Professor Jim Gallagher has been recruited to the cross-party Better Together campaign as an adviser on policy and strategy issues.
He said his role would be to “help the parties in the Better Together campaign to put their case across”.
He added he would be “helping the campaign develop the arguments that explain the positive case for remaining in the United Kingdom, and how a strong Scottish Parliament fits into that”.
Prof Gallagher previously served as secretary to the Calman Commission, which was set up in 2007 to review the devolution settlement.
He said: “One of the things that we’re inclined to take for granted in Scotland is the constitutional settlement we’ve got, in which we have both a Scottish Parliament and the wider UK back-up.

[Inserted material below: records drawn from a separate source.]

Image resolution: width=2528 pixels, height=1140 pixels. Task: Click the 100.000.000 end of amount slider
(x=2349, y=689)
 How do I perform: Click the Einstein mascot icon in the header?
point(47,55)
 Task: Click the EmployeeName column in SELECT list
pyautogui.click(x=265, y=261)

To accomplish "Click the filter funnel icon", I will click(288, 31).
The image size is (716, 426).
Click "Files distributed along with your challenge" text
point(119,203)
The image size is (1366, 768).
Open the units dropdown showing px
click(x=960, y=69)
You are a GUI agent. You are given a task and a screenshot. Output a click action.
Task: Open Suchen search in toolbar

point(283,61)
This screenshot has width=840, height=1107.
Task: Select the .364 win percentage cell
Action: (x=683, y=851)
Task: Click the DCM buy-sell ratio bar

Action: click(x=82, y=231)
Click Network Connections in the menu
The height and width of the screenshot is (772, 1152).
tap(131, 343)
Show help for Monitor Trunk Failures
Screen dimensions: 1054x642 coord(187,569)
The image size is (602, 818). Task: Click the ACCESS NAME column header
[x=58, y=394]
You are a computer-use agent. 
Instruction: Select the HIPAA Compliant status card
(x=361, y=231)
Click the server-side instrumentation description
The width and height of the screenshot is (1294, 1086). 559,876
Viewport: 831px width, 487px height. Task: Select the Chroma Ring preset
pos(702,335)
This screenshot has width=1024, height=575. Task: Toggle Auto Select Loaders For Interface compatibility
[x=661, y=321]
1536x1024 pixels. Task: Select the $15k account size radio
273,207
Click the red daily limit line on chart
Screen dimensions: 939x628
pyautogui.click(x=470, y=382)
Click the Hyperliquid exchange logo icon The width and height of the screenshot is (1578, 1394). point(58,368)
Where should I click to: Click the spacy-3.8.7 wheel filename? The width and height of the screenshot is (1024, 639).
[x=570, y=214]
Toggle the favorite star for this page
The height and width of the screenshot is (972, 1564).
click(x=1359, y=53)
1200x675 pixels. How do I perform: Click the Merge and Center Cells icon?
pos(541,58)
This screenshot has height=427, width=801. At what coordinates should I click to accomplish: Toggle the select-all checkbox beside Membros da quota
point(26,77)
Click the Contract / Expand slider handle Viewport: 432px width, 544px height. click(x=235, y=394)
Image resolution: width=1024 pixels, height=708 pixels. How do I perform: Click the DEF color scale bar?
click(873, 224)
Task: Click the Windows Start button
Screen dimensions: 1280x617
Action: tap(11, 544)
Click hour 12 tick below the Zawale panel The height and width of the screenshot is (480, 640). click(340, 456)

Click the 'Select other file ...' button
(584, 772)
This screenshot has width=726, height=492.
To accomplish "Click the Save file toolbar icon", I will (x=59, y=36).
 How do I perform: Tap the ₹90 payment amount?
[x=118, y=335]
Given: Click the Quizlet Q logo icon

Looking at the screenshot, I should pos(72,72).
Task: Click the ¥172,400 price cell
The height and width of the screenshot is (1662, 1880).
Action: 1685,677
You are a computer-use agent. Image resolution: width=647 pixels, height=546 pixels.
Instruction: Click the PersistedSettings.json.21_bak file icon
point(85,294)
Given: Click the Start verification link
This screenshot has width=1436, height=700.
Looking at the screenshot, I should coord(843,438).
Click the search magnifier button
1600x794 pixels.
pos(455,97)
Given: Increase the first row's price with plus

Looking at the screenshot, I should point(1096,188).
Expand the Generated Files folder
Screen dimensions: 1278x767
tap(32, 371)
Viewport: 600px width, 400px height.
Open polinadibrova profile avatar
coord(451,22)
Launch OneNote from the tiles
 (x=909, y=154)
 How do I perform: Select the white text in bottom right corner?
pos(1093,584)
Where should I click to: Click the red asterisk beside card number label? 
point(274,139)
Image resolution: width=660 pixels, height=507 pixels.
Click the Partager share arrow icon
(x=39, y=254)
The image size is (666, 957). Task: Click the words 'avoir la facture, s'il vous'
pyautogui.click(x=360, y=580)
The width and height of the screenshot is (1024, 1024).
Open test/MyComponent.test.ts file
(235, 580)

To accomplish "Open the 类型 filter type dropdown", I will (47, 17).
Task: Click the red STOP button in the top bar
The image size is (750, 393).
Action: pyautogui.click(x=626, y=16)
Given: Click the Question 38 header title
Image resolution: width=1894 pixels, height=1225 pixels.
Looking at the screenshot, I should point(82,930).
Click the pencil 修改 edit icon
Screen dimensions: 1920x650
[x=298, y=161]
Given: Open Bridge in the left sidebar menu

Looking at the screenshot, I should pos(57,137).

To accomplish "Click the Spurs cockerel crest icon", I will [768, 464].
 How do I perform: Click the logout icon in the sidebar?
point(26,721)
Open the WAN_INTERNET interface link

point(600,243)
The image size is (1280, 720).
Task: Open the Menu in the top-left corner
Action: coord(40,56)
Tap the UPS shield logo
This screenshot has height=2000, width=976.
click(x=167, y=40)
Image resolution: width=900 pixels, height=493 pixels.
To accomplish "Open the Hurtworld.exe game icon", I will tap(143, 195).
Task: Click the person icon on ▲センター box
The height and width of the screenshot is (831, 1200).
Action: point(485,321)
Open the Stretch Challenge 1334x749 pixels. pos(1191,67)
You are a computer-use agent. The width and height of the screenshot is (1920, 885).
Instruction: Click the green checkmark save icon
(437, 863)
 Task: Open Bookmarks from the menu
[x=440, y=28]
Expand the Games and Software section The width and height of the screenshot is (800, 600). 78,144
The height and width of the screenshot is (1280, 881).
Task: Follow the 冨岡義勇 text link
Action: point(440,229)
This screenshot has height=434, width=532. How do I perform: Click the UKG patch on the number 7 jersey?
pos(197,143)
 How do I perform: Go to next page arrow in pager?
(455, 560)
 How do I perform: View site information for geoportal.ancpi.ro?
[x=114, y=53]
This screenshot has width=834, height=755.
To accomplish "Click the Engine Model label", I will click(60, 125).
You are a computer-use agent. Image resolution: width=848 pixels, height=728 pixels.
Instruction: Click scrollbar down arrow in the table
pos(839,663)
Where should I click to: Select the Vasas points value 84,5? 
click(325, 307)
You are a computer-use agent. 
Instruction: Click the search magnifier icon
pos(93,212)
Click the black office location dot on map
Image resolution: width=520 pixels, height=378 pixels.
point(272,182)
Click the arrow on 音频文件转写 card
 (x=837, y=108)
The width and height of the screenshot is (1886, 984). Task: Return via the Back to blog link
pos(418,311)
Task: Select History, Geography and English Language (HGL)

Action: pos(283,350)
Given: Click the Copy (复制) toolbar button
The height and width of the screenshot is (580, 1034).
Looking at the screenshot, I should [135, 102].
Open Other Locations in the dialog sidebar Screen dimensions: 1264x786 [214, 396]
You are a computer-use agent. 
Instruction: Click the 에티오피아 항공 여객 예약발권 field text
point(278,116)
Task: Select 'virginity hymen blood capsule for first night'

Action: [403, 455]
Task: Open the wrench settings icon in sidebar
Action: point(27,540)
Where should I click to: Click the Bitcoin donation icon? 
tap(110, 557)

My main job will be to help the campaign to explain the strength of that.”
He rejected claims the Better Together campaign had been too negative.
“A campaign which is there to persuade people to reject the independence proposition will inevitably have to start by explaining what is wrong with it,” Prof Gallagher said.
“At the back end of last year we had the Scottish Government’s white paper on independence and the campaign were absolutely right to challenge it, to test it, to be critical of it, because it wasn’t a particularly strong piece of work.
“There always has been, to be fair to the Better Together campaign, a positive case that it has been making for keeping Scotland in the UK.
“I think my contribution to this is to help unpick and to explain just how it is we have a system in which we have a lot of power devolved to Edinburgh, but can still manage to retain the strength and the back-up of the UK on economics, on defence and on other issues.”
He continued: “There is undoubtedly a story to be told about how the UK hangs together in economic terms and the benefits of that, how the UK works together on defence on security and the interesting story is how we can manage that and still have an immensely wide devolution to Edinburgh of all the powers of domestic policy.
“All of the parties in the Better Together campaign are looking at the devolution settlement at the moment, none of them has come to a firm conclusion, though the Liberal Democrats have produced some relatively detailed plans.”
While he stressed in the first instance it was up to the individual political parties to develop their own proposals for changes to the devolution settlement, he added: “What we learned from the Calman process, the process that gave us the Scotland Act, is constitutional politics is different from day-to-day politics, it has to be worked on very carefully and ideally it has to be worked on in consensus.”